YOUR TASKS:
1) Answer these questions from the withholding tax text:
(a) What flat rate applies to backup withholding?
(b) What withholding rate applies to most U.S.-source income paid to foreign persons?
(c) What does a payee do when total backup withholding exceeds the tax owed?
2) Set down the passage of the withholding tax text between "Understand when backup" and "of the transaction.", inclusive.

SELECTED TEXT:
————————

Business and Financial Law

Extended Withholding Tax: Rules, Forms, and Penalties

Understand when backup withholding applies, how to prevent it, and what the IRS requires in forms, filings, and penalties for both payers and payees.

Extended withholding tax in the United States refers to the collection of federal income tax at the source of payment, beyond ordinary payroll withholding on wages. The most common form is backup withholding, which applies at a flat 24% rate when a payee fails to provide a valid taxpayer identification number or when the IRS flags a reporting mismatch. A separate 30% withholding rate applies to most U.S.-source income paid to foreign persons. Both systems shift the collection burden from the income earner to the payer, and getting the details wrong can create real financial exposure on both sides of the transaction.

How Backup Withholding Works

Backup withholding is a federal tax collection mechanism under which a payer deducts 24% from certain reportable payments and sends that amount directly to the IRS. The rate is set by statute as the fourth lowest tax bracket rate under the individual income tax schedule.1Office of the Law Revision Counsel. 26 USC 3406 Backup Withholding Unlike regular wage withholding, backup withholding is not the default. It kicks in only when something goes wrong with the payee’s tax identification or reporting history.

The withheld amount is credited against the payee’s annual income tax liability, similar to how payroll withholding works for employees. If the total backup withholding exceeds the tax owed, the payee claims the excess as a refund on their return. If it falls short, they owe the difference. The system exists because the IRS has no other reliable way to ensure it collects tax from payees who refuse to identify themselves or who have a history of underreporting income.

————————

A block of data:

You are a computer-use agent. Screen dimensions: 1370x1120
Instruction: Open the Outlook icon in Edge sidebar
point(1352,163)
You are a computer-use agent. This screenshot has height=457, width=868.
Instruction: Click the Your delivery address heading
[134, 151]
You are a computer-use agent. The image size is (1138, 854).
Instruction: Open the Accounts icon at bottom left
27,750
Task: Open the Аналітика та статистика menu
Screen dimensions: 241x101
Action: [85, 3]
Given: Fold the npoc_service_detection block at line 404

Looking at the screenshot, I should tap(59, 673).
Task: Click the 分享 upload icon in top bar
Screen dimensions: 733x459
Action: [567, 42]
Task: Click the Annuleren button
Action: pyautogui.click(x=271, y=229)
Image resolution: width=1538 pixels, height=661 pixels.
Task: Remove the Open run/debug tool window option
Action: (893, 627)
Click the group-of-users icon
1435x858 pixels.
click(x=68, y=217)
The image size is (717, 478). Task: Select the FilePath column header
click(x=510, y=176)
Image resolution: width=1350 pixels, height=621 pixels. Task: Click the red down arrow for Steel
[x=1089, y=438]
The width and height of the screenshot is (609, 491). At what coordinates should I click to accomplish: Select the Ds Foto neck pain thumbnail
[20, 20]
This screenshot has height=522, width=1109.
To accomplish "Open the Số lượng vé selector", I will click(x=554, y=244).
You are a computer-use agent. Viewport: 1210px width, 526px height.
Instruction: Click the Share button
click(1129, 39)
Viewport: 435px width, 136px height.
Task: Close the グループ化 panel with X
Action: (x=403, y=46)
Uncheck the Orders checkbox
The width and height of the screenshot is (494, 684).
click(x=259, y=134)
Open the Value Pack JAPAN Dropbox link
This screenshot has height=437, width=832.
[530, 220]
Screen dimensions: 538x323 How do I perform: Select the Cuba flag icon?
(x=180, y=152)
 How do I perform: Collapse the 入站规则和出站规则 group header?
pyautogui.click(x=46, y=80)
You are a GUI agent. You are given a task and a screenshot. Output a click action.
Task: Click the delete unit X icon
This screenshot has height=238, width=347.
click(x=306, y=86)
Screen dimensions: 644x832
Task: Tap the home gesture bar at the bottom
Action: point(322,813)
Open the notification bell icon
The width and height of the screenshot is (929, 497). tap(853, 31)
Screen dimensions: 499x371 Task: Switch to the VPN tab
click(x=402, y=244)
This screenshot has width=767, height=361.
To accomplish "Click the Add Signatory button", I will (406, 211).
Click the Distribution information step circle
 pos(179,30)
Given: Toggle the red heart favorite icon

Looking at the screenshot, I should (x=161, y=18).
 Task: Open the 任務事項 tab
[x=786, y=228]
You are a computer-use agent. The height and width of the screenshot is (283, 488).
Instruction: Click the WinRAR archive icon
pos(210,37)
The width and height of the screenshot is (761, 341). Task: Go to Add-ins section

————————

FINAL ANSWERS:
1)
(a) 24%
(b) 30%
(c) The payee claims the excess as a refund on their return.</t1>

2)
Understand when backup withholding applies, how to prevent it, and what the IRS requires in forms, filings, and penalties for both payers and payees.

Extended withholding tax in the United States refers to the collection of federal income tax at the source of payment, beyond ordinary payroll withholding on wages. The most common form is backup withholding, which applies at a flat 24% rate when a payee fails to provide a valid taxpayer identification number or when the IRS flags a reporting mismatch. A separate 30% withholding rate applies to most U.S.-source income paid to foreign persons. Both systems shift the collection burden from the income earner to the payer, and getting the details wrong can create real financial exposure on both sides of the transaction.